You are viewing a plain text version of this content. The canonical link for it is here.

Posted to user@accumulo.apache.org by Jamie Johnson <je...@gmail.com> on 2016/02/06 14:52:21 UTC

How to choose BinId for Document partitioned index

Reading the examples for table design I've come across a question
associated with the document partitioned index, specifically what is
typically chosen as the BinId or maybe more appropriately what factors
should influence what is chosen as the BinId and what impact do they have?

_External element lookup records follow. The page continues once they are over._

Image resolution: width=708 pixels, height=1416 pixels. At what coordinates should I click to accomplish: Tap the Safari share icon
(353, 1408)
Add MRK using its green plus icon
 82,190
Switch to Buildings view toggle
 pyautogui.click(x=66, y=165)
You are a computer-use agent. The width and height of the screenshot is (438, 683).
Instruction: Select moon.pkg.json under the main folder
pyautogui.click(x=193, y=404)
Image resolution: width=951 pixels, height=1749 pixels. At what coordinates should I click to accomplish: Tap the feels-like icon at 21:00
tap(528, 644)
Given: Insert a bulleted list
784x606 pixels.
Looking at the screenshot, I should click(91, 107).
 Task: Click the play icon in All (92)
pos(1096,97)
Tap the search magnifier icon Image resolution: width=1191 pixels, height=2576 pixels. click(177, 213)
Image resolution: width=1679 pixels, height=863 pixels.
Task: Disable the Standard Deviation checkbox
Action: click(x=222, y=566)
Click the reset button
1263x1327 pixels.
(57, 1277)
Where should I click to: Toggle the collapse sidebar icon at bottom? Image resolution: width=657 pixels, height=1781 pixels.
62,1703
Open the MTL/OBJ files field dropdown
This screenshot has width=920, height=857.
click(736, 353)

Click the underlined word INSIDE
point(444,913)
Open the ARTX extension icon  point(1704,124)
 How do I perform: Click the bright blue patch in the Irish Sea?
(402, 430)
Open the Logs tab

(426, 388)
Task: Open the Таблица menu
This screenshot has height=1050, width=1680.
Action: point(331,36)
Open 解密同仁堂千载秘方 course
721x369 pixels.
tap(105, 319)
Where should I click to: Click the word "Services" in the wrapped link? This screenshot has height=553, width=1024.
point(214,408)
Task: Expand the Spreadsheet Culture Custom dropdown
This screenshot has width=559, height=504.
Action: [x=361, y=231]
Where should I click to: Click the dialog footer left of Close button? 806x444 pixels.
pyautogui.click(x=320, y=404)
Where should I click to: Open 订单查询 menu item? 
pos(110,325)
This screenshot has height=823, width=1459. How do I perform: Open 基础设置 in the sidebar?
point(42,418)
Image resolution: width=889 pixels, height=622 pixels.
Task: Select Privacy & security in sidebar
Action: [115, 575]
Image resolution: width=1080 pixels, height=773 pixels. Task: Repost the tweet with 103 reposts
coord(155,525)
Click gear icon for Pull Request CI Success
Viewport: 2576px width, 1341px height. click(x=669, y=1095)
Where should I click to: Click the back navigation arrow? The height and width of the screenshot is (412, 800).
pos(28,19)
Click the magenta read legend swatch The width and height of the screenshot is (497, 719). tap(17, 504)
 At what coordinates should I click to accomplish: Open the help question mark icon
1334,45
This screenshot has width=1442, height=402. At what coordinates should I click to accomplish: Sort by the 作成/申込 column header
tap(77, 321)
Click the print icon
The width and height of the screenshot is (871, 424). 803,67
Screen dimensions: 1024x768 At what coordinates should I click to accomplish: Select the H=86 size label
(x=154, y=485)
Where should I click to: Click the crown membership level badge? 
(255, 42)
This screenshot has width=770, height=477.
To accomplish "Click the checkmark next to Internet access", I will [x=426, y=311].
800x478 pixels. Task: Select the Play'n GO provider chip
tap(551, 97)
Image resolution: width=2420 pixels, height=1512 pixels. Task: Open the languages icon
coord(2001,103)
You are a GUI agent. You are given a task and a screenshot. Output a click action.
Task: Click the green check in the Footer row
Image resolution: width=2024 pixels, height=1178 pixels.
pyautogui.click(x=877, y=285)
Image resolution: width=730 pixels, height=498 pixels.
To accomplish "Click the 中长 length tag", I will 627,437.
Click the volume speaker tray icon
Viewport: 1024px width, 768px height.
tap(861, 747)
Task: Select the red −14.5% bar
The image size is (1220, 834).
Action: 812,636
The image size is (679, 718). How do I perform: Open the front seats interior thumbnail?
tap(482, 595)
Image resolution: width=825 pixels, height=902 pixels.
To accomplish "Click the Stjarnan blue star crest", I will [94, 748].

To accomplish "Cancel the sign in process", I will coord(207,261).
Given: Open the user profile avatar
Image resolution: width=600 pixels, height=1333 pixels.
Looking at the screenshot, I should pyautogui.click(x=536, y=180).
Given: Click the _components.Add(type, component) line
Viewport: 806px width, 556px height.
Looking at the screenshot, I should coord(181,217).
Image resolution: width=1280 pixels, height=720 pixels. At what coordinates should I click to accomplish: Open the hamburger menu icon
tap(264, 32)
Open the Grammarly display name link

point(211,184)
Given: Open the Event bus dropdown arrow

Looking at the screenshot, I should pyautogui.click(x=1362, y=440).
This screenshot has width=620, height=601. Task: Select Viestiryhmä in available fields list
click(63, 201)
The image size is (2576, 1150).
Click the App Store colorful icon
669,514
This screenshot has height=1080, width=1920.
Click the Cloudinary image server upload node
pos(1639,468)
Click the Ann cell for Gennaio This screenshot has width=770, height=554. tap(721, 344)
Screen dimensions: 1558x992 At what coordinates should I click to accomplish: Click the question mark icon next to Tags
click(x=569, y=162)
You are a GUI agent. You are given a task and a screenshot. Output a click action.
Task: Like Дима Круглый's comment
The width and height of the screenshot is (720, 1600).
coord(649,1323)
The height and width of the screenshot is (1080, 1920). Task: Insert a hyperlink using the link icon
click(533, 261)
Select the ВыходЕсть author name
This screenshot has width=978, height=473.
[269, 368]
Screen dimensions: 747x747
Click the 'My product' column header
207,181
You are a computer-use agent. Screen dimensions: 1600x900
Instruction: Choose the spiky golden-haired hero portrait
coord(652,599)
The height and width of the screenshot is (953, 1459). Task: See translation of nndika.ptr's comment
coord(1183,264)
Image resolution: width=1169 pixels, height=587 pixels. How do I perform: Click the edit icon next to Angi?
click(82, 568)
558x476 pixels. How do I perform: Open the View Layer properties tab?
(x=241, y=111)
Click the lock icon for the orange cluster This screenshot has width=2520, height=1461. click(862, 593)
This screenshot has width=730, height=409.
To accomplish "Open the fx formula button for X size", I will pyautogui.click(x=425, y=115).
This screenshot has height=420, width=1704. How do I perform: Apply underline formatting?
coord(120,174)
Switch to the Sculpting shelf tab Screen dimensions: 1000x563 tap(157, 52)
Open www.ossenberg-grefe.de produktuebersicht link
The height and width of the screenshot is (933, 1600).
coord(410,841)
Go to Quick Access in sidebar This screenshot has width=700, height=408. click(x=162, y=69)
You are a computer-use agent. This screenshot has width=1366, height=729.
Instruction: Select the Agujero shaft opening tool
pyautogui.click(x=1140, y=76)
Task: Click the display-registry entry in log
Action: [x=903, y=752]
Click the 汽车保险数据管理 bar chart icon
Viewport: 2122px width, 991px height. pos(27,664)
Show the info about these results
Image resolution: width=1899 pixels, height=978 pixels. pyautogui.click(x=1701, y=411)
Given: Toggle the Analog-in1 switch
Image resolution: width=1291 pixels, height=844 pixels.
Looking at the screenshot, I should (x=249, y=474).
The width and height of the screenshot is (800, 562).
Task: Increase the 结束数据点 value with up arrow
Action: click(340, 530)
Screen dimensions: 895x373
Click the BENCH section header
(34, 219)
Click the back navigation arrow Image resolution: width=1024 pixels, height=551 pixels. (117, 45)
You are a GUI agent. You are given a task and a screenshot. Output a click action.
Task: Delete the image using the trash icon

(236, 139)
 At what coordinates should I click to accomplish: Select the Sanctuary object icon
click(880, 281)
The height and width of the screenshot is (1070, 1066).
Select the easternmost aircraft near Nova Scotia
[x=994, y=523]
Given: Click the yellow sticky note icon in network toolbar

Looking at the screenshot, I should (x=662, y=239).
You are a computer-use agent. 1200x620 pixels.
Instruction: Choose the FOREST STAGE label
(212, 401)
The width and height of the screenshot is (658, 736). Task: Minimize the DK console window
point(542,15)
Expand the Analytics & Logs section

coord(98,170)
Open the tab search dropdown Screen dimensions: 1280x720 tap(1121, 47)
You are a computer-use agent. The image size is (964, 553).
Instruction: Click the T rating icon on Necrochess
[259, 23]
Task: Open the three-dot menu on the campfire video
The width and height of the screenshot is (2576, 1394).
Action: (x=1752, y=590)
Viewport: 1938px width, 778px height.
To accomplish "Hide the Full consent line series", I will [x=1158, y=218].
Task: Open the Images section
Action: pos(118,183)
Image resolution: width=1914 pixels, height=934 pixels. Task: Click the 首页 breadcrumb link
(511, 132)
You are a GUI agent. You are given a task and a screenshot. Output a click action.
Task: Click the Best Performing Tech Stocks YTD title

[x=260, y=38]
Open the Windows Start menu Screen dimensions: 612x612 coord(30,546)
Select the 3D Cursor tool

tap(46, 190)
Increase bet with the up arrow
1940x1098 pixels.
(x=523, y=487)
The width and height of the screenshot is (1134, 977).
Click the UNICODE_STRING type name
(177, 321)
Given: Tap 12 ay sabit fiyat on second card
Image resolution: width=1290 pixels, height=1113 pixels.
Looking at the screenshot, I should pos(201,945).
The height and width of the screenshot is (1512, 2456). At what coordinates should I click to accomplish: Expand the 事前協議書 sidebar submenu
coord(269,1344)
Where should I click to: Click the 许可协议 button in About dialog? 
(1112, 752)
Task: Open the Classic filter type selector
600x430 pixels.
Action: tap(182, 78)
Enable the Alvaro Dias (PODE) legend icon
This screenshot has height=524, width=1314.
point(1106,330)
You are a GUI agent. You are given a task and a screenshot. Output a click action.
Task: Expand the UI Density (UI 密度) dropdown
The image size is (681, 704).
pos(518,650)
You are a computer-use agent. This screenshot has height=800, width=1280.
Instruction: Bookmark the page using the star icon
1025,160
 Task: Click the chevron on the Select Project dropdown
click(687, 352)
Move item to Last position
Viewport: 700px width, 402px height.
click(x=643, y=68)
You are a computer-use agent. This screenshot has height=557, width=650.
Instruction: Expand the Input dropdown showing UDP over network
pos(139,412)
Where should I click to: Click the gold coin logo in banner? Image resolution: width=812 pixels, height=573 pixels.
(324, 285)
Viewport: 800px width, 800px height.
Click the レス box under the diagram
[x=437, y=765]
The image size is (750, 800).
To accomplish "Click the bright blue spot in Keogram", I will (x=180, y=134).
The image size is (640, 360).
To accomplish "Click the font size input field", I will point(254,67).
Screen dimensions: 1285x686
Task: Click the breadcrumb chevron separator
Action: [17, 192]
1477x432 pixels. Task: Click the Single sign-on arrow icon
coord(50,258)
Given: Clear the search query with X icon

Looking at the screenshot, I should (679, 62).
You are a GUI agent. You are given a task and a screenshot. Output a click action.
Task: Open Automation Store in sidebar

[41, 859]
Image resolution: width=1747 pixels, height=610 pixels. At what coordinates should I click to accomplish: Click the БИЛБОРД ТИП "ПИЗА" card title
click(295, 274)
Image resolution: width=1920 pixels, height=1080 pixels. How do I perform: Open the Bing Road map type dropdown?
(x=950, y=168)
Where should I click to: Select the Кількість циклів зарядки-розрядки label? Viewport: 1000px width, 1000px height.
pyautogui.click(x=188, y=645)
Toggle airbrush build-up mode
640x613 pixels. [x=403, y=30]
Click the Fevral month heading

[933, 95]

Re: How to choose BinId for Document partitioned index

Posted by Josh Elser <jo...@gmail.com>.

Yes! Very astute, Jamie :)

For the wikisearch schemas, the general idea is that the inverted index 
tables can prune your row space for some terms. This way, you can know 
the exact rows you have to search in the sharded table to get good 
parallelism without a full-table scan.

Jamie Johnson wrote:
> Thanks guys.  I was also looking at some of the examples and saw the
> event store, I like the idea of including time as a prefix to the
> binning to limit the number of servers that need to be hit for time
> bound queries.  Without something like this queries end up having to hit
> all tablets right?  It's not always a full table scan since the
> iterators can bail on a row part way through but still needs to hit
> every row to some extent right?
>
> I also was looking at the wiki example but wasn't able to find a good
> description of how all the tables are used, does anything more exist?
>
> On Feb 6, 2016 2:20 PM, "Josh Elser" <josh.elser@gmail.com
> <ma...@gmail.com>> wrote:
>
>     You can get *really* fancy if you have lots of ingesters and lots of
>     servers, include some attribute in the data you're hashing to
>     control how many servers a given client will need to write to for
>     some batch of documents. This is probably overkill for most setups
>     though.
>
>     Guava provides a decent murmur3 implementation which will be much
>     faster than your run-of-the-mill MD5 for generating the hash (which
>     you'll mod by the max number of bins).
>
>     William Slacum wrote:
>
>         Often it'll be a hash of the document mod the number of bins you're
>         using. The hash should be "good" in the sense that it uniquely
>         identifies the document. It can be as simple as some unique
>         field in the
>         document or just a hash (like murmur) of the whole document.
>
>         On Saturday, February 6, 2016, Jamie Johnson <jej2003@gmail.com
>         <ma...@gmail.com>
>         <mailto:jej2003@gmail.com <ma...@gmail.com>>> wrote:
>
>              Just found this excellent write up that explains a bit.
>
>         https://www.slideshare.net/mobile/acordova00/text-indexing-in-accumulo
>
>              On Feb 6, 2016 8:52 AM, "Jamie Johnson" <jej2003@gmail.com
>         <ma...@gmail.com>
>         <javascript:_e(%7B%7D,'cvml','jej2003@gmail.com
>         <ma...@gmail.com>');>> wrote:
>
>                  Reading the examples for table design I've come across a
>                  question associated with the document partitioned index,
>                  specifically what is typically chosen as the BinId or
>         maybe more
>                  appropriately what factors should influence what is
>         chosen as
>                  the BinId and what impact do they have?
>

Re: How to choose BinId for Document partitioned index

Posted by Jamie Johnson <je...@gmail.com>.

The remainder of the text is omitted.